Rewrite the middle term using these numbers:

$$2x^2 + 13x - 6x - 39 = 0$$

Factor by grouping:

$$x(2x+13) - 3(2x+13) = 0$$
$$(x-3)(2x+13) = 0$$

This gives two potential solutions:

$$x-3 = 0 \implies x = 3$$
$$2x+13 = 0 \implies 2x = -13 \implies x = -\frac{13}{2}$$

**step4 Check for extraneous solutions**

Compare the potential solutions with the excluded values identified in Step 1. Any solution that matches an excluded value is an extraneous solution and must be discarded.

The excluded value is $$x=3$$.

One of our potential solutions is $$x=3$$. This is an extraneous solution because it would make the denominator $$x-3$$ (and thus $$x^3-27$$) zero in the original equation. Therefore, $$x=3$$ is not a valid solution.

The other potential solution is $$x = -\frac{13}{2}$$. This value is not an excluded value, so it is a valid candidate for the solution.

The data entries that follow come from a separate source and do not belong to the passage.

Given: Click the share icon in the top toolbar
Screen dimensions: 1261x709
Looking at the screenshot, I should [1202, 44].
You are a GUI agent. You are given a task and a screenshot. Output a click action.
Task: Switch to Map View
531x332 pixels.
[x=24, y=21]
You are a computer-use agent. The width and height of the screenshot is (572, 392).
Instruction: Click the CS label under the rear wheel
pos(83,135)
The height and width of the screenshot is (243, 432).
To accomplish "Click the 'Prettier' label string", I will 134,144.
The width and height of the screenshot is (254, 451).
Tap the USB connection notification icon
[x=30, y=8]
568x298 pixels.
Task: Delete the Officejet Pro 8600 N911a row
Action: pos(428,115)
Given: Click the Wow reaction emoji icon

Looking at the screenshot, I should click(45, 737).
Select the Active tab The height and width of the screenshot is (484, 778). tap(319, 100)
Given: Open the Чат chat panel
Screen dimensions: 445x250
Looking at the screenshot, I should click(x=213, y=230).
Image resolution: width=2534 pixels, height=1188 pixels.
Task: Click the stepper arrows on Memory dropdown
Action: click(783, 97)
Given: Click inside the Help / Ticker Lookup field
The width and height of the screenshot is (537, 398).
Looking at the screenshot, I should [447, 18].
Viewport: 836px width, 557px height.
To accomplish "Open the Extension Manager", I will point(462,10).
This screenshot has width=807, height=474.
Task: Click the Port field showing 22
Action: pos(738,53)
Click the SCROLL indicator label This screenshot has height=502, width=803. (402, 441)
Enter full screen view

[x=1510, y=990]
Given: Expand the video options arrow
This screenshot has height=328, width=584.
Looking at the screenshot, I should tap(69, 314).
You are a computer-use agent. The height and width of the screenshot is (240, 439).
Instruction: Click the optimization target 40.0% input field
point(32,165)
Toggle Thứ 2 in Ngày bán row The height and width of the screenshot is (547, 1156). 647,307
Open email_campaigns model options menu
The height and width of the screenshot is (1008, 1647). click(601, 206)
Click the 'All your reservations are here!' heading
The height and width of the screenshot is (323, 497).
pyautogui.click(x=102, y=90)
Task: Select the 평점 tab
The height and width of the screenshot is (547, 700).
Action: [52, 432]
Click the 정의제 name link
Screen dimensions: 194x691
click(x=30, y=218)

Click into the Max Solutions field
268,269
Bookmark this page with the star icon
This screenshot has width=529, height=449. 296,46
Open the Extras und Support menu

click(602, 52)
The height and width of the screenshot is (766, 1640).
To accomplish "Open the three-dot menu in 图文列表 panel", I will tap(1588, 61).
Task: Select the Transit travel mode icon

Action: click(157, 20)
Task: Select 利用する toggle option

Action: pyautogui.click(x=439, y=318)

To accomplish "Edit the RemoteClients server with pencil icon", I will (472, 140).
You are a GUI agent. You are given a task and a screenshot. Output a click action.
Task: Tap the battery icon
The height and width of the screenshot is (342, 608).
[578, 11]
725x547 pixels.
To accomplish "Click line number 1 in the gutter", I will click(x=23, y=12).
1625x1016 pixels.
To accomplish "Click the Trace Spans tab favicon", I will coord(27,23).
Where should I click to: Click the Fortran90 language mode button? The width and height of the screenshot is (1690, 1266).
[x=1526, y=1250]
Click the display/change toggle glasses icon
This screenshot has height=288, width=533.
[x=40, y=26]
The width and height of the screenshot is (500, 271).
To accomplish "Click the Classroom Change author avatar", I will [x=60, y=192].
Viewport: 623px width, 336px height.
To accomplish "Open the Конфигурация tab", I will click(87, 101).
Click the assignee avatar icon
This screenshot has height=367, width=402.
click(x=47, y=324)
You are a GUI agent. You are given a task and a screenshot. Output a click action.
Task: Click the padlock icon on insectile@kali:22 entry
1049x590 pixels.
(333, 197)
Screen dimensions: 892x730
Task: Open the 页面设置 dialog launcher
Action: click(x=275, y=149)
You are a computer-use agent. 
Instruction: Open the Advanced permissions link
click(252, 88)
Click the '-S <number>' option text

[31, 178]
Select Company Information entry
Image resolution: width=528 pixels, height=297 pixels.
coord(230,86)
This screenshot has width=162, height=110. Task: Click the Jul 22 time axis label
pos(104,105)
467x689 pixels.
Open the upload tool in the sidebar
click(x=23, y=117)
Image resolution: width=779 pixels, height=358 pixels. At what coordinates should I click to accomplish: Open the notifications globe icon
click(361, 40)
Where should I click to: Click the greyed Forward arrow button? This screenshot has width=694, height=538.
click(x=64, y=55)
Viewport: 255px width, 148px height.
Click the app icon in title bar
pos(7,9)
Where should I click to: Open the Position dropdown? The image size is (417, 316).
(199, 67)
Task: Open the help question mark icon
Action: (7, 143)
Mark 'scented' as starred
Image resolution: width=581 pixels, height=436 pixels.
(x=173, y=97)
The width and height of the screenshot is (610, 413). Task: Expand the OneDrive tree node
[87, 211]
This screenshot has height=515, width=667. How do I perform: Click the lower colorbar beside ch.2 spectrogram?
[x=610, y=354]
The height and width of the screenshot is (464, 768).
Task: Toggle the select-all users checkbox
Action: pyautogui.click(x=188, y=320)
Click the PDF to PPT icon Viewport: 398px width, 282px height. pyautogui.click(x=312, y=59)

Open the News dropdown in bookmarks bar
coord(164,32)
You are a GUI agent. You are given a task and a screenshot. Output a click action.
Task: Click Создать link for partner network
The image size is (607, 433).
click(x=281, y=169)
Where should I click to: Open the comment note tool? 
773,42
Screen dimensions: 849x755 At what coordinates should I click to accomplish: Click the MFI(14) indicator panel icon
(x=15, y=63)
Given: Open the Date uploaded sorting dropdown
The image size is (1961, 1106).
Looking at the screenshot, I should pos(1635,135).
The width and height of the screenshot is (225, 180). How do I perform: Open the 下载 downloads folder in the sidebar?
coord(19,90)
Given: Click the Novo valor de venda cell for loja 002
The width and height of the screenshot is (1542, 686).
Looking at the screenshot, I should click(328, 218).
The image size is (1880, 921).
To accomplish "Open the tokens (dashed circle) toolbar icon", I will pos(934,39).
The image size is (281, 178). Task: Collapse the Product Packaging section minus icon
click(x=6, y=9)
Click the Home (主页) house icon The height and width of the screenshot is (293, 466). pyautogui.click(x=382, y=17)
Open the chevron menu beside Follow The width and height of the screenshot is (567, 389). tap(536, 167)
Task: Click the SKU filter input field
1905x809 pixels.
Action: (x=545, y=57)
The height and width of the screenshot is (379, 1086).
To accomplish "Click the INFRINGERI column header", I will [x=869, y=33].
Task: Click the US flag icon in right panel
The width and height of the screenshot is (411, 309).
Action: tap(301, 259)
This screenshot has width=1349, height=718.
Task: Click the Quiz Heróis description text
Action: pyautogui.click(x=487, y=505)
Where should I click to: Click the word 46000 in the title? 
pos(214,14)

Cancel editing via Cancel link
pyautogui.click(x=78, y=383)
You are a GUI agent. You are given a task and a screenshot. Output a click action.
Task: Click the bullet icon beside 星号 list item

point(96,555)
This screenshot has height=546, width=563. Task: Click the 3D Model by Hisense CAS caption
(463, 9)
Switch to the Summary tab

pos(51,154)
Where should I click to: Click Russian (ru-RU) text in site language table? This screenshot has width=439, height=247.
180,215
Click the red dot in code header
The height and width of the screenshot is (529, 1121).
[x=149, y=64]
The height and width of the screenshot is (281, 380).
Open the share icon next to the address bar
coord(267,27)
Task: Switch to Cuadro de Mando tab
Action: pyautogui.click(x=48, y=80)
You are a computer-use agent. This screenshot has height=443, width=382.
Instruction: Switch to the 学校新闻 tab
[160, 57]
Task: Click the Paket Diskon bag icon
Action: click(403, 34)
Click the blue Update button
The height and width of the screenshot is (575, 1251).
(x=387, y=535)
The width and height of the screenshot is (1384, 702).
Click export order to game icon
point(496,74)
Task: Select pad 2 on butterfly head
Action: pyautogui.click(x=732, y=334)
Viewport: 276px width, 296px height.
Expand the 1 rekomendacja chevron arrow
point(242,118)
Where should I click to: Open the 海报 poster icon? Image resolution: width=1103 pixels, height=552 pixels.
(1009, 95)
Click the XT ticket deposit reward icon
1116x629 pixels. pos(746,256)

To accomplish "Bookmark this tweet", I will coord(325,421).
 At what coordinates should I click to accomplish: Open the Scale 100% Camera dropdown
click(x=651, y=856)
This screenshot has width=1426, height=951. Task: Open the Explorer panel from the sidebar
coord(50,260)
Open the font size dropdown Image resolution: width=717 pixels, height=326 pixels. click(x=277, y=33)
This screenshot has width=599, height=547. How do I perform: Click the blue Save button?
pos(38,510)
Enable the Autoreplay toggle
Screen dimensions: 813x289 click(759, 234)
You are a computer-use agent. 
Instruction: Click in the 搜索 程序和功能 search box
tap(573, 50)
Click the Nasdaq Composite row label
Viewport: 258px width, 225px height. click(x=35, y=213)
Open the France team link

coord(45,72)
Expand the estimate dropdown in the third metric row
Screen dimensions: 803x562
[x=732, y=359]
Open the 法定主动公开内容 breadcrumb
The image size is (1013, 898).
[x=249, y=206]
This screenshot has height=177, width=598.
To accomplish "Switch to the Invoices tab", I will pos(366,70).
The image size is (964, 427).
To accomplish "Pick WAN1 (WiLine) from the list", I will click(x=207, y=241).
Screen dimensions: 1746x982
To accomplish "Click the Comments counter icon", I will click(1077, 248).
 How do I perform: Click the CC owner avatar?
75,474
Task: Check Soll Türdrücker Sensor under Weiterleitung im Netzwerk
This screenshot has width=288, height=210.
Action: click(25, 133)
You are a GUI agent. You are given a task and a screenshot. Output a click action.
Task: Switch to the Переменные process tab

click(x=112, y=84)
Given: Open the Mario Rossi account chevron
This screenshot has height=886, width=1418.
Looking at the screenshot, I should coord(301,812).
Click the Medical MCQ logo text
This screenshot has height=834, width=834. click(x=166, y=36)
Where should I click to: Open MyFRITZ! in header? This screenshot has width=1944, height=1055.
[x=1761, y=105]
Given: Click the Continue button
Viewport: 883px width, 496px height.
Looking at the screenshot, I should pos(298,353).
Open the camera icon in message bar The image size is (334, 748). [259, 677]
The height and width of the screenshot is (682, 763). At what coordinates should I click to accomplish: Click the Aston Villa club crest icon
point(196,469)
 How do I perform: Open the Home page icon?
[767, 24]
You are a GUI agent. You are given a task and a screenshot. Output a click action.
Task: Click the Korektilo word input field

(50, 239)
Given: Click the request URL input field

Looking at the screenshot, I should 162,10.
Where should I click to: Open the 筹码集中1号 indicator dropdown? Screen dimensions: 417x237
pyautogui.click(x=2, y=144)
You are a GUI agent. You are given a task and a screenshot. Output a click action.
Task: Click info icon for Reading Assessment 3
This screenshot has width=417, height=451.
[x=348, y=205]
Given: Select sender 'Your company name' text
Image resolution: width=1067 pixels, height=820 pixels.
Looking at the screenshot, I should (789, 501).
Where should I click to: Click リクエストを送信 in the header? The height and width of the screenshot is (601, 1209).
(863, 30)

**step5 Verify the valid solution**

Substitute the valid solution back into the original equation to ensure it satisfies the equation.

Original equation:

$$\frac{2}{x-3}+\frac{1}{x^{2}+3 x+9}=\frac{54}{x^{3}-27}$$

Substitute $$x = -\frac{13}{2}$$ into the left-hand side (LHS):

$$\text{LHS} = \frac{2}{-\frac{13}{2}-3} + \frac{1}{\left(-\frac{13}{2}\right)^2+3\left(-\frac{13}{2}\right)+9}$$
$$ = \frac{2}{-\frac{13}{2}-\frac{6}{2}} + \frac{1}{\frac{169}{4}-\frac{39}{2}+9}$$
$$ = \frac{2}{-\frac{19}{2}} + \frac{1}{\frac{169}{4}-\frac{78}{4}+\frac{36}{4}}$$
$$ = -\frac{4}{19} + \frac{1}{\frac{127}{4}}$$
$$ = -\frac{4}{19} + \frac{4}{127}$$
$$ = \frac{-4 \times 127 + 4 \times 19}{19 \times 127}$$
$$ = \frac{-508 + 76}{2413}$$
$$ = \frac{-432}{2413}$$

Now substitute $$x = -\frac{13}{2}$$ into the right-hand side (RHS):

$$\text{RHS} = \frac{54}{\left(-\frac{13}{2}\right)^3-27}$$
$$ = \frac{54}{-\frac{2197}{8}-27}$$
$$ = \frac{54}{-\frac{2197}{8}-\frac{216}{8}}$$
$$ = \frac{54}{\frac{-2413}{8}}$$
$$ = 54 \times \frac{8}{-2413}$$
$$ = \frac{432}{-2413}$$
$$ = -\frac{432}{2413}$$

Since LHS = RHS, the solution $$x = -\frac{13}{2}$$ is correct.